Ropartz's second cello sonata was written in 1918, when the composer was about 54 years old, during which he worked as director of the Nancy Conservatory, before taking up the position as conductor of the Strasbourg the next year. The first movement of the cello sonata opens with a very short Lent intro, then transitioning into a sweeping Ardent where the lyrical cello line is brought forth in a romantic style with sweeping piano underneath. Brief pauses in the momentum almost harken to the music of Debussy, but the original idea reappears, finally slowing down towards the end of the piece with the original theme presented as if in a memory. The second movement, Lent et Calme, begins with a introspective and reflective dialogue between the cello and piano. The movement gains complexity as the texture thickens and polyrhythm becomes a common technique. This movement ends in a bloom of C major sonoroties with the cellist sustaining the tonic, and the piano softly supporting with two struck chords at the end. Based on a folk dance from Brittany, the third movement of this work begins with a very short Tres Lent section having the piano arpeggiate up a B7 chord. It quickly turns to an ostinato bass pattern in the lively Assez anime, in which the cello chimes in the the main theme. Throughout this movement the cello and piano exchange the ostinato pattern and the main theme, until the work ends with a triumphant Tres Vif in the parallel key of A Major.

Contemporaries of Guy Ropartz, compositions by Maurice Ravel (1875-1937), Gabriel Faure (1845-1924), and Claude Debussy (1862-1918) are also featured on this program. Both Ravel and Debussy are both regarded as impressionist composers, however both rejected that term. Ravel considered himself a classicist, using more traditional forms from earlier musical periods (such as Baroque). He pulled inspiration from many different nationalities of music. He drew on French composers such as Rameau and Couperin, to his contemporaries, Faure and Debussy. Piece en Forme de Habanera was written during a time when he was writing two other works with a Spanish influence, Rapsodie espagnole and the opera, L’Heure espagnole.

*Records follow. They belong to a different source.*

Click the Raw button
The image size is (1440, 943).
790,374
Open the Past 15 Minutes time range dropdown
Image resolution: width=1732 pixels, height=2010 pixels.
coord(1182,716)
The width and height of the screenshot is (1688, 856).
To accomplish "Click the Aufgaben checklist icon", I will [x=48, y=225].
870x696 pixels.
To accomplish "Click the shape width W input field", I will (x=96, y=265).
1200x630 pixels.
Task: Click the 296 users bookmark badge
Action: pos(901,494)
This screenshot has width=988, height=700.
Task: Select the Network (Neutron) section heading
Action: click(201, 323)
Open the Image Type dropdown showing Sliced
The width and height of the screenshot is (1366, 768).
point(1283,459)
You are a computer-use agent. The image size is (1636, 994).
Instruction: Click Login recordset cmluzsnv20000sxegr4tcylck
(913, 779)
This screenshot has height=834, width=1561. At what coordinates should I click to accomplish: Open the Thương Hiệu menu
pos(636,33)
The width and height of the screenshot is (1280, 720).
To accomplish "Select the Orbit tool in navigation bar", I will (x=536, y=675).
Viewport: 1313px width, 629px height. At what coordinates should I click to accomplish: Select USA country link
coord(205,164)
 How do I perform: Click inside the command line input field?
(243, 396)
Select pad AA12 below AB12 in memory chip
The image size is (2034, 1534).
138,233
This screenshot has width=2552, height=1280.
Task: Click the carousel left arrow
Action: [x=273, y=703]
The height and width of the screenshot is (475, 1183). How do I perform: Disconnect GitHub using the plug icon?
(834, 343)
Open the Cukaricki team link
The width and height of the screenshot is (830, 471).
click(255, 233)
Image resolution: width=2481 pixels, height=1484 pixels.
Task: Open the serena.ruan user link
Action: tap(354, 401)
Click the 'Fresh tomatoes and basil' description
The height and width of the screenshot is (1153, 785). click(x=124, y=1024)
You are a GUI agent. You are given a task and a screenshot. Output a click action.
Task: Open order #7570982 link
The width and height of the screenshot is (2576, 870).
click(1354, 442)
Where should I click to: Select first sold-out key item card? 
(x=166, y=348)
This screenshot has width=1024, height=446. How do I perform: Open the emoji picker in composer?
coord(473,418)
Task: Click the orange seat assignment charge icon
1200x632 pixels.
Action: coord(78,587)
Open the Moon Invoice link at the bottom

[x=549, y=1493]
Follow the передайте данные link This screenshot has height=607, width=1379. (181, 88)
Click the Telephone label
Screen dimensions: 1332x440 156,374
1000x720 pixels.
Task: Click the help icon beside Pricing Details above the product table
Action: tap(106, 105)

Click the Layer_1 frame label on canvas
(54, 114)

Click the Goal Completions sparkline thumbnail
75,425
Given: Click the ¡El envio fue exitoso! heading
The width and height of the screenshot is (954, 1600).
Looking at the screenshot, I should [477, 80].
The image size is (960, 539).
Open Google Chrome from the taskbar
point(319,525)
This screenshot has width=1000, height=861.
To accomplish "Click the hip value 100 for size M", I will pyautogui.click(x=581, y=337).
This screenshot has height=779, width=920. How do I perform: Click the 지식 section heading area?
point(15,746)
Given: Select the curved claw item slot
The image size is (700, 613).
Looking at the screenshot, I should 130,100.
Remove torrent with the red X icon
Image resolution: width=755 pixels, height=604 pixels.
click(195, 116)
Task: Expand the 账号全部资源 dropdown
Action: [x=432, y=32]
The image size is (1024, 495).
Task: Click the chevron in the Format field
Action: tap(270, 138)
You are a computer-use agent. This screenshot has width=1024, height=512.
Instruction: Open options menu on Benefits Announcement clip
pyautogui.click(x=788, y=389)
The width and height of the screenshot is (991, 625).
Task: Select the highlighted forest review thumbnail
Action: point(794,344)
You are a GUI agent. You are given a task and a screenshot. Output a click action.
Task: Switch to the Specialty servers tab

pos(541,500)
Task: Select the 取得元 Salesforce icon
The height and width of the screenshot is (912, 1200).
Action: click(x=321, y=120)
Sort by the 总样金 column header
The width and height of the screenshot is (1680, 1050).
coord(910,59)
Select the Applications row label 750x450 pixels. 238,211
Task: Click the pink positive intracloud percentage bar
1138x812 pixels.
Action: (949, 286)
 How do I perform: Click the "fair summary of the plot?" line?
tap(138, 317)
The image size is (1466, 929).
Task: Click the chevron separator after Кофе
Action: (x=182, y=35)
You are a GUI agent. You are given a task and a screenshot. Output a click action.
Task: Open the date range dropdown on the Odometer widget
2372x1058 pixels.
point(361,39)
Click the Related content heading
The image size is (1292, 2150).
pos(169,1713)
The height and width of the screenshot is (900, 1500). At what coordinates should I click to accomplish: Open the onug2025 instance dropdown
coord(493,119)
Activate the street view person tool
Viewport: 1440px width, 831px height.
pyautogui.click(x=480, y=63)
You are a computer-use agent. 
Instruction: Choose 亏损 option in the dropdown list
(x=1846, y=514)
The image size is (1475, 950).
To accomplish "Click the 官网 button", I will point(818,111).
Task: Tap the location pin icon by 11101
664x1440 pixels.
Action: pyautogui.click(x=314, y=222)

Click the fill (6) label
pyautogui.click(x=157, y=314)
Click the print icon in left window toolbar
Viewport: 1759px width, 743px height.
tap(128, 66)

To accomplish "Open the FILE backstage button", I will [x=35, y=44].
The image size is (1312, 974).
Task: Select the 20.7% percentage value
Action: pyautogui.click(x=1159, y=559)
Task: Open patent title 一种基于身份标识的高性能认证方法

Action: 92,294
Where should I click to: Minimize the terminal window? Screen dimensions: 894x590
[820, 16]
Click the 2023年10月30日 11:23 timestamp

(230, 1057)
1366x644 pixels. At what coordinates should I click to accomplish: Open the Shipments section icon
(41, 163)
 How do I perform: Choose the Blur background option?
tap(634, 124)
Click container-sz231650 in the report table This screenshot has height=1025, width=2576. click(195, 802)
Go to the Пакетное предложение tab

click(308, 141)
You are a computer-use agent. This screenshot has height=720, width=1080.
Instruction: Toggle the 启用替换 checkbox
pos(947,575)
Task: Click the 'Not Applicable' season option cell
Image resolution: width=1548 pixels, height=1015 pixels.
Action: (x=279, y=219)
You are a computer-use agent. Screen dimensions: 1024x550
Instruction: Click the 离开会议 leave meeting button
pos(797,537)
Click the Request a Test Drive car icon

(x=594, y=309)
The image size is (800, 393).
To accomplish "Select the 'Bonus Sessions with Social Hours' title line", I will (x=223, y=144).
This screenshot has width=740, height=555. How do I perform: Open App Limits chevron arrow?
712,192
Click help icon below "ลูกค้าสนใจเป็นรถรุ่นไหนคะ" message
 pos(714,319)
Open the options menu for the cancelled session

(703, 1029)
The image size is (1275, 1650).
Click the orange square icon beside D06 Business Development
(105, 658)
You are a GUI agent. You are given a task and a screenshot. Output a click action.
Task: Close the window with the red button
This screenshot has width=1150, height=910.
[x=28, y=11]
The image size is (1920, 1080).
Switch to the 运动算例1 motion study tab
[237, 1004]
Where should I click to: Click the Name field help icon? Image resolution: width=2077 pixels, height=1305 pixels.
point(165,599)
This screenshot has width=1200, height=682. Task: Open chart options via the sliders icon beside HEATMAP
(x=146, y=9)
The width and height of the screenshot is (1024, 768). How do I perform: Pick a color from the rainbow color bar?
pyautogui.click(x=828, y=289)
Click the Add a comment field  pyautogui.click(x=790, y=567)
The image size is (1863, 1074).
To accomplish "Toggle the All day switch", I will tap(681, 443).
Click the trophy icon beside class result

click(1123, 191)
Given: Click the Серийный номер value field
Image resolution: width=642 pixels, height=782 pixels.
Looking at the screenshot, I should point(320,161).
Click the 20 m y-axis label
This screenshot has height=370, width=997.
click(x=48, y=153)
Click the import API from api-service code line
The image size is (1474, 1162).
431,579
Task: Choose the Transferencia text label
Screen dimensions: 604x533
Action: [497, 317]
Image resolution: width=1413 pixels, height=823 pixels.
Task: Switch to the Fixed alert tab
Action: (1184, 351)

Piece was written originally as a vocal study for low voice, however it has been transcribed for many instruments including flute, violin, and cello.

One of the biggest influences of this period of French music was Gabriel Faure. He is regarded as the bridge between Romanticism and the modernism of the late 20th century. Although he used traditional forms, Faure was known for his innovative harmonic progressions and melodies. Much like Guy Ropartz, Faure was a working composer, first a Professor of composition at the Paris Conservatoire, and in 1905 became the director of the Conservatoire, where he remained until ill health forced him to resign. Faure’s output of works is vast, spanning over 100 songs, plus scores of piano music, sonatas for both violin and cello, as well as many other works including his well-known Requiem. This program features two works originally composed for cello and piano: Elegie (1880) and Sicilienne (1893). Les Berceaux (1879) and Au Bord d’leau (c.1875) are both originally written as vocal works, both part of two bigger cycles of Art Song.

Along with Ravel, Claude Debussy is one of the most prominent composers of what is known as Impressionist music. Although he disliked the term for his compositions, impressionist music has a tendency to focus on the moods and emotions aroused by the subject, rather than a detailed “tone-picture.” Impressionist music focuses on “color” via texture and harmonic usage, of which Debussy frequently used chromaticism and non-traditional scales and tonalities. Nuit d’Etoiles (1880) and Les Cloches (1885) are originally composed for voice, while Reverie (1890) is originally a piano composition. All three pieces evoke emotions of dream, sorrow, and reflection of years gone by.